SpamAssassin is a mail filter to identify spam. It is an intelligent email filter which uses a diverse range of tests to identify unsolicited bulk email, more commonly known as Spam. These tests are applied to email headers and content to classify email using advanced statistical methods. In addition, SpamAssassin has a modular architecture that allows other technologies to be quickly wielded against spam and is designed for easy integration into virtually any email system.

How does it work?

This flexible and powerful set of Perl programs, unlike older spam filtering approaches, uses the combined score from multiple types of checks to determine if a given message is spam.

Its primary features are:

  • Header tests
  • Body phrase tests. For more information
  • Bayesian filtering (BayesFaq)
  • Automatic address whitelist/blacklist (AutoWhitelist)
  • Automatic sender reputation system (TxRep)
  • Manual address whitelist/blacklist (ManualWhitelist)
  • Collaborative spam identification databases (DCC, Pyzor, Razor2)
  • DNS Blocklists, also known as “RBLs” or “Realtime Blackhole Lists”
  • Character sets and locales

Even though any one of these tests might, by themselves, mis-identify a Ham or Spam, their combined score is terribly difficult to fool.

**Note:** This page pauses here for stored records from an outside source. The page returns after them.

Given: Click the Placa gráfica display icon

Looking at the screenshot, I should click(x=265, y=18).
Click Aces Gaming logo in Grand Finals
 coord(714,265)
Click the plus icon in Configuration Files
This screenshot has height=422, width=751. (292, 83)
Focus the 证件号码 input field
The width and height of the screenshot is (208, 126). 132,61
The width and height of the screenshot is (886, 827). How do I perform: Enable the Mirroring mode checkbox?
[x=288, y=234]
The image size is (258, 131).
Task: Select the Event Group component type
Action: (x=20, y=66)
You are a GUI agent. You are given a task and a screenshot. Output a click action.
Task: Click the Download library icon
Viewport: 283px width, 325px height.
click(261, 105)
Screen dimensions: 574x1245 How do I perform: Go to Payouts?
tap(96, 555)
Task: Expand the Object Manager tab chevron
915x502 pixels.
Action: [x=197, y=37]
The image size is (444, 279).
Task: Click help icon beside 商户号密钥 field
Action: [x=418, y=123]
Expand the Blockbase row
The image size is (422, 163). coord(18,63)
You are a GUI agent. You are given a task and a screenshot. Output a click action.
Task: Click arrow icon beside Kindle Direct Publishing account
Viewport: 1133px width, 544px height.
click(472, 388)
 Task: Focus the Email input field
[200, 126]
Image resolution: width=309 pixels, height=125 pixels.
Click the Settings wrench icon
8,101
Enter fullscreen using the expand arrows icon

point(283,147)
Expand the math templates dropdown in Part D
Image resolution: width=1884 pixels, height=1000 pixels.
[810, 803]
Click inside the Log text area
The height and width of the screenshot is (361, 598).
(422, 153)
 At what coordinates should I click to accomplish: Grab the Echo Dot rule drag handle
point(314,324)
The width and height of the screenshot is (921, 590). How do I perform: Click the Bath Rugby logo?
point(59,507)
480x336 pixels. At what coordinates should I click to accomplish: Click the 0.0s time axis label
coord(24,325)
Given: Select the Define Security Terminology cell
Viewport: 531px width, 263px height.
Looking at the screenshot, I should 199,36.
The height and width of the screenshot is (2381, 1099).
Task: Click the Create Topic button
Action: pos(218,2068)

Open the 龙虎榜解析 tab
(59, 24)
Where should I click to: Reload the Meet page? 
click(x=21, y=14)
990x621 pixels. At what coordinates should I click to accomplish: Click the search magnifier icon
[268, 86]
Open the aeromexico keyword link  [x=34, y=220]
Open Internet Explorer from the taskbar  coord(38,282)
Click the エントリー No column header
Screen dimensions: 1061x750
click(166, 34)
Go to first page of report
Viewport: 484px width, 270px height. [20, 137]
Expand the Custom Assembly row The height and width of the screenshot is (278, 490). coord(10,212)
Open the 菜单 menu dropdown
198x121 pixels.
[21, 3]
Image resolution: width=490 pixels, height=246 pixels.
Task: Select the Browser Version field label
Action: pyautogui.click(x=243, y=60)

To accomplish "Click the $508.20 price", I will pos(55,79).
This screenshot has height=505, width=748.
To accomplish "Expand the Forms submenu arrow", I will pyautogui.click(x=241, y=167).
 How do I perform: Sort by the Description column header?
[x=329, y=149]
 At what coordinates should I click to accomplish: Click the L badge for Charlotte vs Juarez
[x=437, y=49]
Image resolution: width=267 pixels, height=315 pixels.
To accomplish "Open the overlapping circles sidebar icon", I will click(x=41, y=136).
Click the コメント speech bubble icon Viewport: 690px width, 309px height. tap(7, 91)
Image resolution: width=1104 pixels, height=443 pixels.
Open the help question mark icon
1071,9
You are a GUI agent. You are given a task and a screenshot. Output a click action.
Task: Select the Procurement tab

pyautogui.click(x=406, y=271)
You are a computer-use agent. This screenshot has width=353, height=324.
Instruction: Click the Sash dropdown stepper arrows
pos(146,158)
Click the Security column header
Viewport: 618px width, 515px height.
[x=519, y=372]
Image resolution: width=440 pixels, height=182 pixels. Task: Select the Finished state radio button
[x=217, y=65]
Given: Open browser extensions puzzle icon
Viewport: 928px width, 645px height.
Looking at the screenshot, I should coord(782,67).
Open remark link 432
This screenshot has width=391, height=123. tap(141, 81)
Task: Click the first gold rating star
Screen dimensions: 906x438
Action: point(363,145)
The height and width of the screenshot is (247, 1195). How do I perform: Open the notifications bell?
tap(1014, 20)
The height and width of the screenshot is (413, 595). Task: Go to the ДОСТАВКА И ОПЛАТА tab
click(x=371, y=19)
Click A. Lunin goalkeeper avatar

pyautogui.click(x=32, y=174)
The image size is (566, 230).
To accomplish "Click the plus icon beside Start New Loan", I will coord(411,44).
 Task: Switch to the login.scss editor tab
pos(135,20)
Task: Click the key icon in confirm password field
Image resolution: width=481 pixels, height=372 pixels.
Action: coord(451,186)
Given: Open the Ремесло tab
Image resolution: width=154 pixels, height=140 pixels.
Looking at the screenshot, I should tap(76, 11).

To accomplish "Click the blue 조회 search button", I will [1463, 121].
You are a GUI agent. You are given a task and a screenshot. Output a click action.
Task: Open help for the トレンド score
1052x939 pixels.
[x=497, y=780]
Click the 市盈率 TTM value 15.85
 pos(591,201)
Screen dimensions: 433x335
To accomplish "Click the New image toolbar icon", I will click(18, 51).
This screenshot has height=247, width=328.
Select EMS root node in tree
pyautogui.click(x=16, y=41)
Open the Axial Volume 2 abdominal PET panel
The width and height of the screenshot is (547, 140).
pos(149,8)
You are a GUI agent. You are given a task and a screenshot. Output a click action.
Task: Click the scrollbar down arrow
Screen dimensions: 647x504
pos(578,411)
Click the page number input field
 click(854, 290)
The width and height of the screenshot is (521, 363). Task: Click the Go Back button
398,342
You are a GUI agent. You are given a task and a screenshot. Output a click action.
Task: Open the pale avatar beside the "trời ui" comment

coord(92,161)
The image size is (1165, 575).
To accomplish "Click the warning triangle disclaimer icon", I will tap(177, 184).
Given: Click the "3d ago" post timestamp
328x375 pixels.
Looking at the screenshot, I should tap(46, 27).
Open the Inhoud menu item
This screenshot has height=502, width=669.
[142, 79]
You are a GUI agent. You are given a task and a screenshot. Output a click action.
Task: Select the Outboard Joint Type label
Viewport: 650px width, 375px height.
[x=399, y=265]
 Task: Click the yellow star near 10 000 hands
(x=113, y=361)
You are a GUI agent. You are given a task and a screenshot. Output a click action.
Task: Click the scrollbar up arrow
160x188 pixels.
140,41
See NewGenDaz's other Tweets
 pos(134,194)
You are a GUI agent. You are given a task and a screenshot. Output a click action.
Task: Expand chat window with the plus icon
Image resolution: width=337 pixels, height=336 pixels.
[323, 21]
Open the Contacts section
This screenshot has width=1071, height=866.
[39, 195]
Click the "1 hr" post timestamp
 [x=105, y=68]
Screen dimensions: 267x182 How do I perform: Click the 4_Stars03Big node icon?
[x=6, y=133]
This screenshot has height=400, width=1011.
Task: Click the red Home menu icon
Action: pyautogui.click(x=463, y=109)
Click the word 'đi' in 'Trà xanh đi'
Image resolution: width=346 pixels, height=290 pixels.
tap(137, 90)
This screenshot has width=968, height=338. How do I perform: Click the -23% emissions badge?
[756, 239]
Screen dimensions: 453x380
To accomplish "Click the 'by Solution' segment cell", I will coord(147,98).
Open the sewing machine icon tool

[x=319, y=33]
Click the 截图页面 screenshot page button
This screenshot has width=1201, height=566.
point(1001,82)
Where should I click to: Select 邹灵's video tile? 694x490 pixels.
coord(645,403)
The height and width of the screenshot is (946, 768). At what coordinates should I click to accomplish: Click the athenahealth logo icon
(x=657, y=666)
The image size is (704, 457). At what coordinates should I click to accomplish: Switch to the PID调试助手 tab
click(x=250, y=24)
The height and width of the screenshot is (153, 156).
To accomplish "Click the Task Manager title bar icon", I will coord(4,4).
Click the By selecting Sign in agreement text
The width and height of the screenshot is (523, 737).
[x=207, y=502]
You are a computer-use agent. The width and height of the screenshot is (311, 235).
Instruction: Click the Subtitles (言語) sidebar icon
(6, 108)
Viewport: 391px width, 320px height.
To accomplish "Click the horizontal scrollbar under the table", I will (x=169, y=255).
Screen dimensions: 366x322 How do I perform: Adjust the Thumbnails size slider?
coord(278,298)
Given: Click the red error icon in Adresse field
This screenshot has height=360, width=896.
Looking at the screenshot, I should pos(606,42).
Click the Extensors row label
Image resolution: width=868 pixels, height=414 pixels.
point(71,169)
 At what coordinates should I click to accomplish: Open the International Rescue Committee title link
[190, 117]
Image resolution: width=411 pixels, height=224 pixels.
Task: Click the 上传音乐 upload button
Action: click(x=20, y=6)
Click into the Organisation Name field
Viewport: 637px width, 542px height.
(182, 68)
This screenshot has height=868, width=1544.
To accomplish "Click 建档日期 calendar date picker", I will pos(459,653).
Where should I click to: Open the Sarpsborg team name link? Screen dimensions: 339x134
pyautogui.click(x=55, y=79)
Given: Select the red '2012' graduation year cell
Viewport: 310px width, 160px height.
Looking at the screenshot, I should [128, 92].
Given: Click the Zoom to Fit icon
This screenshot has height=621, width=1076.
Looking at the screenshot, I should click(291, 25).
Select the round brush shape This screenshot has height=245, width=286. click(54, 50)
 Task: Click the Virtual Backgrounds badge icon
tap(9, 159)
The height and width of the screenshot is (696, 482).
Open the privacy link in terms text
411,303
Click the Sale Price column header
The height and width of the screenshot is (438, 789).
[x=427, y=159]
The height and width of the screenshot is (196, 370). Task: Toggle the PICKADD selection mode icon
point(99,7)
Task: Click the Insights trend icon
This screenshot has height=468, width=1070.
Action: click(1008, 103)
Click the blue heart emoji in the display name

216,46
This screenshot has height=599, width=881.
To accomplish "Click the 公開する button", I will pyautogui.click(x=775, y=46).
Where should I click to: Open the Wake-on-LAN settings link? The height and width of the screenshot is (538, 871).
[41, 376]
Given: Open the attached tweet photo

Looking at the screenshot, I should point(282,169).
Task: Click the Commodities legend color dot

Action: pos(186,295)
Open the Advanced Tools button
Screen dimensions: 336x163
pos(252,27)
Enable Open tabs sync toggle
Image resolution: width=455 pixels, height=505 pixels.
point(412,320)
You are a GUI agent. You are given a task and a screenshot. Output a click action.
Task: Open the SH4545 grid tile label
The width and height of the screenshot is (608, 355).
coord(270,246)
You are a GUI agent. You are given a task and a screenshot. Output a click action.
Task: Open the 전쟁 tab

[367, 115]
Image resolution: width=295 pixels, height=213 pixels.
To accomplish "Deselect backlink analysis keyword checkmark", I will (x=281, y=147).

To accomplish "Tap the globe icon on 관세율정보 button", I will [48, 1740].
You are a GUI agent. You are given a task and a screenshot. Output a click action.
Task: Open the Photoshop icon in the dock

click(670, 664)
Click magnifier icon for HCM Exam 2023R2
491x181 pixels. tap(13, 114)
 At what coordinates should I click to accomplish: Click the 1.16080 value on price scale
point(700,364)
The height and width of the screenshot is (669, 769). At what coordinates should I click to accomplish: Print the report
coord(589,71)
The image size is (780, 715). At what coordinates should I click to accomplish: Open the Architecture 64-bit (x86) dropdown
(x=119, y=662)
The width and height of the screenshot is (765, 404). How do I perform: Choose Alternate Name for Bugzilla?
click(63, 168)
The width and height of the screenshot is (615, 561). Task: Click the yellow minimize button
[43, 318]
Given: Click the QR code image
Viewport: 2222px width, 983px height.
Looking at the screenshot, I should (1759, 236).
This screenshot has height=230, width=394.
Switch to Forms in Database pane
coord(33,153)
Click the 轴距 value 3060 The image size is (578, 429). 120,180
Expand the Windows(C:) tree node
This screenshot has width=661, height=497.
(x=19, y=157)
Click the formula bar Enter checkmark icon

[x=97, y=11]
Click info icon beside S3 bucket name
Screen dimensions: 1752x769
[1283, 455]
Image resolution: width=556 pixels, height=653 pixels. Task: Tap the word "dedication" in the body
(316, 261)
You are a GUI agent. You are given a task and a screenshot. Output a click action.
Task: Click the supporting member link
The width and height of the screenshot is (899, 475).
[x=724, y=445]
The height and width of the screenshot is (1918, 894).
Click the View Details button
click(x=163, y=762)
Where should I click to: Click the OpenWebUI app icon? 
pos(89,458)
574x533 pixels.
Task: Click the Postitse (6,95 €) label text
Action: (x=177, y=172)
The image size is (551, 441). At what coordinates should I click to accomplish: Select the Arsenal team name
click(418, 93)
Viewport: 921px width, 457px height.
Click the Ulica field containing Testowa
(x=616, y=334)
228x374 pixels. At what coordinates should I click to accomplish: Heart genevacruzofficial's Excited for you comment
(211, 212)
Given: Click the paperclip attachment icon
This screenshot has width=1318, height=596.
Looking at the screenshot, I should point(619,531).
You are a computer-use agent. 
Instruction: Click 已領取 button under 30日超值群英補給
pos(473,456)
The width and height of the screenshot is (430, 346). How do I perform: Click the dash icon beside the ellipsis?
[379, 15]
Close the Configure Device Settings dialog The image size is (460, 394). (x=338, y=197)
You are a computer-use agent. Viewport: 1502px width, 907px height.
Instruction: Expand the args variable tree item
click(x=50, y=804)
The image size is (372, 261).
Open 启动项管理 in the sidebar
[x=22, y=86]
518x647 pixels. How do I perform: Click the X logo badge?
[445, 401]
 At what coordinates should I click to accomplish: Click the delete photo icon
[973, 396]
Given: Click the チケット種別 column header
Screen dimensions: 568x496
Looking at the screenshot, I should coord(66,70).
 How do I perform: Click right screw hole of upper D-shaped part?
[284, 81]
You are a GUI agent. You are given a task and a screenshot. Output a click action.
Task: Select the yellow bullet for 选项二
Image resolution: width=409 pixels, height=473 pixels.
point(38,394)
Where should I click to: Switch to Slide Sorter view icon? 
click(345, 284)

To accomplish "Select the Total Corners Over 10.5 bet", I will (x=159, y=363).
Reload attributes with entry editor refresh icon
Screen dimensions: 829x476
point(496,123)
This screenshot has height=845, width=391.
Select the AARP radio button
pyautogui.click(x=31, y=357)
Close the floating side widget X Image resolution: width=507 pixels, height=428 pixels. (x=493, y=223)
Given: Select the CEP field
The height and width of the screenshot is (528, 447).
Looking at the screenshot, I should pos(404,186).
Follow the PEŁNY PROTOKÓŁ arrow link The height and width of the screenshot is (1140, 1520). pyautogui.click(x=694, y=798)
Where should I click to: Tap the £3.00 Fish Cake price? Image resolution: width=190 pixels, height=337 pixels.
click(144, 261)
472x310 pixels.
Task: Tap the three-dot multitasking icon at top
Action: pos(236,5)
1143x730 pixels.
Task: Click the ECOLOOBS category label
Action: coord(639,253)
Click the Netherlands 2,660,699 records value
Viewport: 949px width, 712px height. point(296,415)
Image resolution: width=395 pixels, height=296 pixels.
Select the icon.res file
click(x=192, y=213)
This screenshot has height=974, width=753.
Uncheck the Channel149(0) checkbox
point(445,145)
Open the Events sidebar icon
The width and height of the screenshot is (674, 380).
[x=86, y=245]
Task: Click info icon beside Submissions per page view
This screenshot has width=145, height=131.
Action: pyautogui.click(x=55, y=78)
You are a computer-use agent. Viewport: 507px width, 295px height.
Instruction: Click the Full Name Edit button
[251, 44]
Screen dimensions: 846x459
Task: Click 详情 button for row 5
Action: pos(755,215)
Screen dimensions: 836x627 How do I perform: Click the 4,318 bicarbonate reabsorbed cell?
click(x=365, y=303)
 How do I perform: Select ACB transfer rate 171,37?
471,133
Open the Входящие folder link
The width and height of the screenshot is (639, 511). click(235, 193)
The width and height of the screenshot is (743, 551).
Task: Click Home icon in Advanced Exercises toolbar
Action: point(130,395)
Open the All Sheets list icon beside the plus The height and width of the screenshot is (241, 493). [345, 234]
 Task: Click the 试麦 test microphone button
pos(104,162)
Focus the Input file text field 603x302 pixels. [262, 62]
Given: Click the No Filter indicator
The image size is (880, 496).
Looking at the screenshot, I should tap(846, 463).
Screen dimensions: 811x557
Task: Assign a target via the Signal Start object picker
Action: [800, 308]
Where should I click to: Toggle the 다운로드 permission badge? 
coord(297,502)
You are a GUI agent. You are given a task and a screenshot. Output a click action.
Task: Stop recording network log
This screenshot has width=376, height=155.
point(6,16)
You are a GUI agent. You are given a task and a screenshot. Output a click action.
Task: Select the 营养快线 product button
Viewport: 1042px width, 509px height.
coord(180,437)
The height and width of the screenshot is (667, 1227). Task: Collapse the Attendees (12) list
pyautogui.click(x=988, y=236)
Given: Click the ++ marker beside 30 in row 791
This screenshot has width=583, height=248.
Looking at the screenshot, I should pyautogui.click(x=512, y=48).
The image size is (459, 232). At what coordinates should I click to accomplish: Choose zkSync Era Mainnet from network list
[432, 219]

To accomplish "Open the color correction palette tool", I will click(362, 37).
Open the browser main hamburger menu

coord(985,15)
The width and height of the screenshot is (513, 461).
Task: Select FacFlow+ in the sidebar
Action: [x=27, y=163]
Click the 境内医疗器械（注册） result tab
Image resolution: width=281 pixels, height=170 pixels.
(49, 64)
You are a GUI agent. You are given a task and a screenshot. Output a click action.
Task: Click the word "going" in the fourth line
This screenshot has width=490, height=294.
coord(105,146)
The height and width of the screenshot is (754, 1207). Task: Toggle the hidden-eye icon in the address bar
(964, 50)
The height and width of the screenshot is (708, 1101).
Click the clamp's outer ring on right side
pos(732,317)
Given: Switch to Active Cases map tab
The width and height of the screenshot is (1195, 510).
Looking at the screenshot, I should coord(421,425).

Tips and Tricks for using SpamAssassin in Cpanel

  1. Many rules should have greater weight or significance. For example, the rule “BAYES_99” should have a near threshold value. (If you’re using the default score of 5, use something close like 4.5)
  2. You do not want one attribute or rule to trigger the filter. For example, I assigned “T_SPF_PERMERROR” a 3 value because while a bad or missing SPF record is a red flag, some people just don’t know how to set these up properly.
  3. You can assign negative values to positive rules that matter. This may be the most important thing to do, if you are going to get aggressive with negative rules, you need some positive rules to counter. For example, “RCVD_IN_MSPIKE_WL” means the domain is whitelisted, so I gave it a value of “-3”. I also assign similar negative values to “DKIM_SIGNED” and “DKIM_VALID”  as they are good indicators of authentic e-mail.
  4. If the e-mail user doesn’t communicate internationally, you can benefit from adding a mid range value to rules such as “RELAYCOUNTRY_CN” or “RELAYCOUNTRY_RU”. China and Russia relay a significant amount of spam and malicious messages.
  5. READ THE PROCESSED HEADERS!!! This is beyond important as it will show you new rules or modified values you can use to catch the email next time. Each user may need some customization to the ruleset to work properly, this is generally done by analyzing the headers of both good and bad messages.